A titular see in Lydia, suffragan of Ephesus

Catholic Encyclopedia. . 2006.

     Catholic_Encyclopedia Magnesia
    A titular see in Lydia, suffragan of Ephesus, lying about 40 miles north-east of Smyrna and supposed to have been founded by the Magneti of Thessaly in the fifth century B. C. Lucius Scipio defeated Antiochus, King of Syria, there in 190 B. C. It was ruined by an earthquake in the reign of Tiberius, but recovered and prospered. It is now known as Manisa, a flourishing town of 35,000 inhabitants in the sanjak of Sarakhan, containing twenty mosques, and a Greek and an Armenian church. The following bishops are known: Eusebius, at Ephesus (431); Alexander, at Chalcedon (553); Stephen at Constantinople (680); Basil at Nicæa (787); Athanasius at Constantinople (869); Luke at the synod held there in 879.
    There was another see in Asia called Magnesia ad Mæandrum, which was situated on the Meander in Ionia. Said to have been built by Leucippus, it was the site of the celebrated temple of Diana Leucophryne, erected by Hermogenes, which was granted the privilege of asylum by Scipio, on account of the fidelity of the inhabitants. Eight of its bishops are known: Damasus (second century); Eusebius at Philoppolis (343); Macarius, contemporary of St.

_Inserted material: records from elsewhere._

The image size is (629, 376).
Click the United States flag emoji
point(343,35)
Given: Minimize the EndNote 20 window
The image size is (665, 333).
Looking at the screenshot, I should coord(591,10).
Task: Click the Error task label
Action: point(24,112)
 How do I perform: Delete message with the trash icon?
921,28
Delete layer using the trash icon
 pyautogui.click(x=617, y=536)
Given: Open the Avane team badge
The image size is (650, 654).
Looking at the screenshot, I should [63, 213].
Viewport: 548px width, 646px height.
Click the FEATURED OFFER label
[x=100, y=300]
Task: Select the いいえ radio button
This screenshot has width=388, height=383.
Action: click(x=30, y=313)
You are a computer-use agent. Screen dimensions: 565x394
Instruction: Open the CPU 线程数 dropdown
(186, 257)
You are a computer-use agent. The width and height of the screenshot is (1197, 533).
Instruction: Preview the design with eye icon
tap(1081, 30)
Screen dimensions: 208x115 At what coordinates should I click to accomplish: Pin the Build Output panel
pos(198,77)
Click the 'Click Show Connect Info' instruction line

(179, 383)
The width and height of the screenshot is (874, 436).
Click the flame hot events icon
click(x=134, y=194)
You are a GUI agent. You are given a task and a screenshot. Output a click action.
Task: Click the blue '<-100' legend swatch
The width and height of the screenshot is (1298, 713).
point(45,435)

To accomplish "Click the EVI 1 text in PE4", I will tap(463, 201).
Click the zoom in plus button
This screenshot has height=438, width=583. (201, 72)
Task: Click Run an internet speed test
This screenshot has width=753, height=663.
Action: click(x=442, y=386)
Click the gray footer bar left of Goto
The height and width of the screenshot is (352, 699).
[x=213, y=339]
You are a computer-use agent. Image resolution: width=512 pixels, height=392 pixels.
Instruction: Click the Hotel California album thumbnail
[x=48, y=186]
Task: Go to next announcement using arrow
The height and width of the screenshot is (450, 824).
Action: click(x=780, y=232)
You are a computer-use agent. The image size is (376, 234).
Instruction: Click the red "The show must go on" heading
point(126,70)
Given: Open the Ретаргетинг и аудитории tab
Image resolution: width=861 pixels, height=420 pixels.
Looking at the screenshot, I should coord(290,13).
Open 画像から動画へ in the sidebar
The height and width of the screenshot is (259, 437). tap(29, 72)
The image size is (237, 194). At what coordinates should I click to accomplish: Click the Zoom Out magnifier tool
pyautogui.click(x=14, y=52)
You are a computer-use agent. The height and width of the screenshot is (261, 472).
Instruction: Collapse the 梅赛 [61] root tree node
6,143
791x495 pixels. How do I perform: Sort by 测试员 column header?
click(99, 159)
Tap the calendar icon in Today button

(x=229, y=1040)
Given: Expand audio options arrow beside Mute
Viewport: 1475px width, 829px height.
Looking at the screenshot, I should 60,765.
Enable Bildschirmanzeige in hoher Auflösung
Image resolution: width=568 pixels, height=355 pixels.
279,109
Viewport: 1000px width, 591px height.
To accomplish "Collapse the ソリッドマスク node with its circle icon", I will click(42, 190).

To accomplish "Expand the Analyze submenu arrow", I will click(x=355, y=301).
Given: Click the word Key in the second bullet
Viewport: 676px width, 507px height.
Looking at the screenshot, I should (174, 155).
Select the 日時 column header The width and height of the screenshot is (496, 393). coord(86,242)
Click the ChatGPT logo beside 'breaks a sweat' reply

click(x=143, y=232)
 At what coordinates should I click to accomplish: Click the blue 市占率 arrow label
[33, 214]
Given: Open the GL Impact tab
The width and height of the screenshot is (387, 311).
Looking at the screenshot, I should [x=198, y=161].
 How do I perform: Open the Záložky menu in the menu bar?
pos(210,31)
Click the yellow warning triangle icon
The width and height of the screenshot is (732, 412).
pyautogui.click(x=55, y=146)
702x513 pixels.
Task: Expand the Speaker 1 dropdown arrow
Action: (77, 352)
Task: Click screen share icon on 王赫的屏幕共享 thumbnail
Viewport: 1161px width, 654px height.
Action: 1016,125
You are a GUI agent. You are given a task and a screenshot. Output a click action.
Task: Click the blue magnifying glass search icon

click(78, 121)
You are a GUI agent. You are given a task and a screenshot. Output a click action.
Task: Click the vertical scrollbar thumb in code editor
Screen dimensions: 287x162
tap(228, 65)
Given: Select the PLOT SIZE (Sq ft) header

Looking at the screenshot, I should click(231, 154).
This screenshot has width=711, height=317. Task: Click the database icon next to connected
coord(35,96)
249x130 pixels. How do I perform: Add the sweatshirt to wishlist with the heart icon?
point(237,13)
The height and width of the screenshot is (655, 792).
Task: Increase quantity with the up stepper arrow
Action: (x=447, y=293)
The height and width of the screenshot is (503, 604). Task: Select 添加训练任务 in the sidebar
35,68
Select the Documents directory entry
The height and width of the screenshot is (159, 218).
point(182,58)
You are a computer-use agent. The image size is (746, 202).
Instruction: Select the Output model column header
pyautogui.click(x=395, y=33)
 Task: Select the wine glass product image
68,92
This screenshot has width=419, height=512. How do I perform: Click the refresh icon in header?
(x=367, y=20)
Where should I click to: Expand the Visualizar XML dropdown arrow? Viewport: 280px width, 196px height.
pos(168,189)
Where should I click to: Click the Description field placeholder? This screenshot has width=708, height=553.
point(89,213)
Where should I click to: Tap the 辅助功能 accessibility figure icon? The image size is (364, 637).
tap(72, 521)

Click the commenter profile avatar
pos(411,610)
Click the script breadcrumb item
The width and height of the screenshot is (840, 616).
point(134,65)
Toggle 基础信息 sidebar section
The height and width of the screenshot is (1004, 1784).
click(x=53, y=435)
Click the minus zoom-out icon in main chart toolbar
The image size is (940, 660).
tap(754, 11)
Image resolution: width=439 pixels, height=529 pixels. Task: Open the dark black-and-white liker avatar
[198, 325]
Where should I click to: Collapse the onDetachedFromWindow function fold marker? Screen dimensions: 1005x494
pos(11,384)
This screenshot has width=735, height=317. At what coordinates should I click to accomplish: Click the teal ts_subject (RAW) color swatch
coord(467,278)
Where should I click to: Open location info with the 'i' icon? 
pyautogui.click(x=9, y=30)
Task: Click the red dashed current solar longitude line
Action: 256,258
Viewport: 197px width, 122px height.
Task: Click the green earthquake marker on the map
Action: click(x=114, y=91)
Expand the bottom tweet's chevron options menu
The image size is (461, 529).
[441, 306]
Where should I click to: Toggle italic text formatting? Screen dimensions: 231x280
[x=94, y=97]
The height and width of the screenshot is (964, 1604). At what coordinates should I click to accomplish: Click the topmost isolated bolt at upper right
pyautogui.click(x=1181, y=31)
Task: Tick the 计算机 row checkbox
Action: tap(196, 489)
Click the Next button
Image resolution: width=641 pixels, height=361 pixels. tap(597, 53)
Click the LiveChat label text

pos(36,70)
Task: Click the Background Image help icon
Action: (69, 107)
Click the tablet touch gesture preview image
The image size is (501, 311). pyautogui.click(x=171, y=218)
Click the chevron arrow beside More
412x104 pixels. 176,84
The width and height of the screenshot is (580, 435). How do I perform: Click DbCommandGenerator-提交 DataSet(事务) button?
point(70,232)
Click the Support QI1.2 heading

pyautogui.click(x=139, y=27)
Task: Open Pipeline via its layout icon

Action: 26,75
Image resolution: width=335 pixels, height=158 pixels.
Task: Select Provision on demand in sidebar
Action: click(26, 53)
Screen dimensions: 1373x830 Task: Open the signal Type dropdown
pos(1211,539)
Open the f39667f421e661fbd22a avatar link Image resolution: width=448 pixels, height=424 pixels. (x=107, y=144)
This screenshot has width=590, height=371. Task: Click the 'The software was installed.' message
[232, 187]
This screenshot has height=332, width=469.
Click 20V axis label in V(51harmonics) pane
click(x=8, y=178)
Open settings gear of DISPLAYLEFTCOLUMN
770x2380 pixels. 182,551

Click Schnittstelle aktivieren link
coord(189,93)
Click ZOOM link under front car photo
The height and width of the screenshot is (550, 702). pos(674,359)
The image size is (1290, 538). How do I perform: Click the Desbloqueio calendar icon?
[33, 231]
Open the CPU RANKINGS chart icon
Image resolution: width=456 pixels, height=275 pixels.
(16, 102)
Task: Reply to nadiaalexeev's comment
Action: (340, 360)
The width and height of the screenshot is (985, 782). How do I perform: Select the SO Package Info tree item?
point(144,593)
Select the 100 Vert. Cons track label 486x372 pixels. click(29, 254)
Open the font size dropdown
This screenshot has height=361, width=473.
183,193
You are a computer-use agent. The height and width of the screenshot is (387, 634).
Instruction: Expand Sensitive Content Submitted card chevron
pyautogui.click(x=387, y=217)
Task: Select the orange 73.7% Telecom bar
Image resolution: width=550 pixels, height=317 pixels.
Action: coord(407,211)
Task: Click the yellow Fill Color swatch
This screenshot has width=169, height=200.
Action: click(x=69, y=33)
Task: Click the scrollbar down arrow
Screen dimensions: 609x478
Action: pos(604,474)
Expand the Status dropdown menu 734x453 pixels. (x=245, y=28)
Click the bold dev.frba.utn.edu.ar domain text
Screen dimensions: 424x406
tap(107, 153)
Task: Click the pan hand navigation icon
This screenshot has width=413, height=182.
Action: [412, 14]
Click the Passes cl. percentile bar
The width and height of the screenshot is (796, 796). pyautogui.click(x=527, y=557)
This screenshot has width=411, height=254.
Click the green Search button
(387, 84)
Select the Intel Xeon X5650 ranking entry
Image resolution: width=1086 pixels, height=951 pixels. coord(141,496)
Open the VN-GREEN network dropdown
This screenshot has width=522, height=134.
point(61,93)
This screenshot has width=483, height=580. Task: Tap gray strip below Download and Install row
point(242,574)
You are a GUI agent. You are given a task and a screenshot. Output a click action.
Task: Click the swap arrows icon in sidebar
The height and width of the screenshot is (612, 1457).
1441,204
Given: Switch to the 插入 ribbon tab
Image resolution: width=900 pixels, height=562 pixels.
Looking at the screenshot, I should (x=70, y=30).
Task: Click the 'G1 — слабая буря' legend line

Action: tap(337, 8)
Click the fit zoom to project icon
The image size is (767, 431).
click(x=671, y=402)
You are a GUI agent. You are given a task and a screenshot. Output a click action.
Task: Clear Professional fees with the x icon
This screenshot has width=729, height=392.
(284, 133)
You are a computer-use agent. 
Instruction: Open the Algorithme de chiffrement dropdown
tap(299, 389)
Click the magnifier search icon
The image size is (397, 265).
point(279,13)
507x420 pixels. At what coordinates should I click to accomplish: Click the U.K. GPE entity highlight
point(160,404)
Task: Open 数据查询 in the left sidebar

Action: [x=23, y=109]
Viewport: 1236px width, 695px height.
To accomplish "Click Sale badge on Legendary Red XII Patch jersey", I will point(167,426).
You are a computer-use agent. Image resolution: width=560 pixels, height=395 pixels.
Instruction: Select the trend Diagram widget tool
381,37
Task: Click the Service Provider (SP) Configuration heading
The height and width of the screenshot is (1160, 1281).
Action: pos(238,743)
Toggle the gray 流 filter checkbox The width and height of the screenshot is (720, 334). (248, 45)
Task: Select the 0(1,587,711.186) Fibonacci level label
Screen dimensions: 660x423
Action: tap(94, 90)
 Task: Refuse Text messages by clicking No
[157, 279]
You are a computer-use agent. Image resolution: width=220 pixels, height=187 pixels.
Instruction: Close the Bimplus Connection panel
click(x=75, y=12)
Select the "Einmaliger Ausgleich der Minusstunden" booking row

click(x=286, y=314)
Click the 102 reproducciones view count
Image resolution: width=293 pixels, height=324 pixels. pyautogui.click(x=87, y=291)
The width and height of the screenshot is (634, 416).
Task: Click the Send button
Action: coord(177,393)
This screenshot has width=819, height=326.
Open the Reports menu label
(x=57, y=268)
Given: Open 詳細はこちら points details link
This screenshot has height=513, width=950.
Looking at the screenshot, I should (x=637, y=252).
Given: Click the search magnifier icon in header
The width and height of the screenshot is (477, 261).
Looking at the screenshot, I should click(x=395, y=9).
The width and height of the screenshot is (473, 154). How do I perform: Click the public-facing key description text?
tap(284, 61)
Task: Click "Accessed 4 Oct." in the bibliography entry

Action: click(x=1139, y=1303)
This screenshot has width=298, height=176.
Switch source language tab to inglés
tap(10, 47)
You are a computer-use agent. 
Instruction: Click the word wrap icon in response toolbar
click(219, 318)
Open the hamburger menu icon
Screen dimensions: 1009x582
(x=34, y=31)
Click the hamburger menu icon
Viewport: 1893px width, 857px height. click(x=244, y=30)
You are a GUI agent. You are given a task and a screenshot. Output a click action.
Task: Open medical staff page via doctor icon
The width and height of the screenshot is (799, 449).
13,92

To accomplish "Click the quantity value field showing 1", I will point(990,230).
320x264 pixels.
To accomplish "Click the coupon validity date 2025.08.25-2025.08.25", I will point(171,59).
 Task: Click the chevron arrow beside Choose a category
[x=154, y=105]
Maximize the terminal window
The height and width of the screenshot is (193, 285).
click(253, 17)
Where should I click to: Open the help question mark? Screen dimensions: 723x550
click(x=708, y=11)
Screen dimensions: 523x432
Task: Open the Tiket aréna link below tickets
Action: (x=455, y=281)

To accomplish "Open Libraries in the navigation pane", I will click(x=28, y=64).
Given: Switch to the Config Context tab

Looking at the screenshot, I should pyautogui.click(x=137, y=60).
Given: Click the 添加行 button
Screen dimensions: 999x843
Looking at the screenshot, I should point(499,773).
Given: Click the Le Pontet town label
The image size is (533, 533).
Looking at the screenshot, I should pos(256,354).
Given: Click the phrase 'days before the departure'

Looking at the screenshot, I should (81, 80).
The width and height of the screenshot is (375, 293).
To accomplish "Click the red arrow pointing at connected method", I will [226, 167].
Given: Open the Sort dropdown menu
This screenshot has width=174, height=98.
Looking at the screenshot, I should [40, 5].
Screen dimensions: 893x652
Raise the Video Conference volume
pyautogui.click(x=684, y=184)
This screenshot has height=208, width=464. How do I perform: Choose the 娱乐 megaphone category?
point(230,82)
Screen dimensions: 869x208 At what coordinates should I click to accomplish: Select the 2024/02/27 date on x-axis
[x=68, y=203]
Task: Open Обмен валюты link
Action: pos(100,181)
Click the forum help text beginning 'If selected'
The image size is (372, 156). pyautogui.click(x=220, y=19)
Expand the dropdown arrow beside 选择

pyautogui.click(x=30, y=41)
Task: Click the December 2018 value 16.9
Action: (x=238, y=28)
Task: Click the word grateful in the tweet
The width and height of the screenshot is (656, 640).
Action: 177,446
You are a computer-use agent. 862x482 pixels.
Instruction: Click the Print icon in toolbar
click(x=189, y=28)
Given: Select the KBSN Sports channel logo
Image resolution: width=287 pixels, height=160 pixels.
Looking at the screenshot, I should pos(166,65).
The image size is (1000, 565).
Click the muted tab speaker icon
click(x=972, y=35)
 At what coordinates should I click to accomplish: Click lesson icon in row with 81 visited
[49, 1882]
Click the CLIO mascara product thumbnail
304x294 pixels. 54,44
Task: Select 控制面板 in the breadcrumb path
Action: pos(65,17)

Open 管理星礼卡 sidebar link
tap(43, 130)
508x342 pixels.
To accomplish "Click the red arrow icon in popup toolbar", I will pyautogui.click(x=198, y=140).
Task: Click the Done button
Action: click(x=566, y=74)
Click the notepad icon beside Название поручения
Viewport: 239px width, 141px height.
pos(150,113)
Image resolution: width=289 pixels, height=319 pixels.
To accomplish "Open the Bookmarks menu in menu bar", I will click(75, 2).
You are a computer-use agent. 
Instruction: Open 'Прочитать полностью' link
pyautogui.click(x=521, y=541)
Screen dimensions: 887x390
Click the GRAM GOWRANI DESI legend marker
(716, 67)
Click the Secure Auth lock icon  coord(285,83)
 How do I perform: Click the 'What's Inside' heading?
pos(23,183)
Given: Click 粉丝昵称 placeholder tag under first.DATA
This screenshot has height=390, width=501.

Chrysostom; Daphnus at Ephesus (431); Leontius at the Robber-Council (449); Patritius at the synod in Trullo (692); Basil at Nicæa (787); Theophilus at Constantinople (879); Basil and Eusebius may be those referred to in speaking of the Lydian Magnesia.
    LE QUIEN, Oriens Christianus, I, 697, 736.
    Transcribed by Douglas J. Potter Dedicated to the Immaculate Heart of the Blessed Virgin Mary

The Catholic Encyclopedia, Volume VIII. — New York: Robert Appleton Company. . 1910.

Catholic encyclopedia.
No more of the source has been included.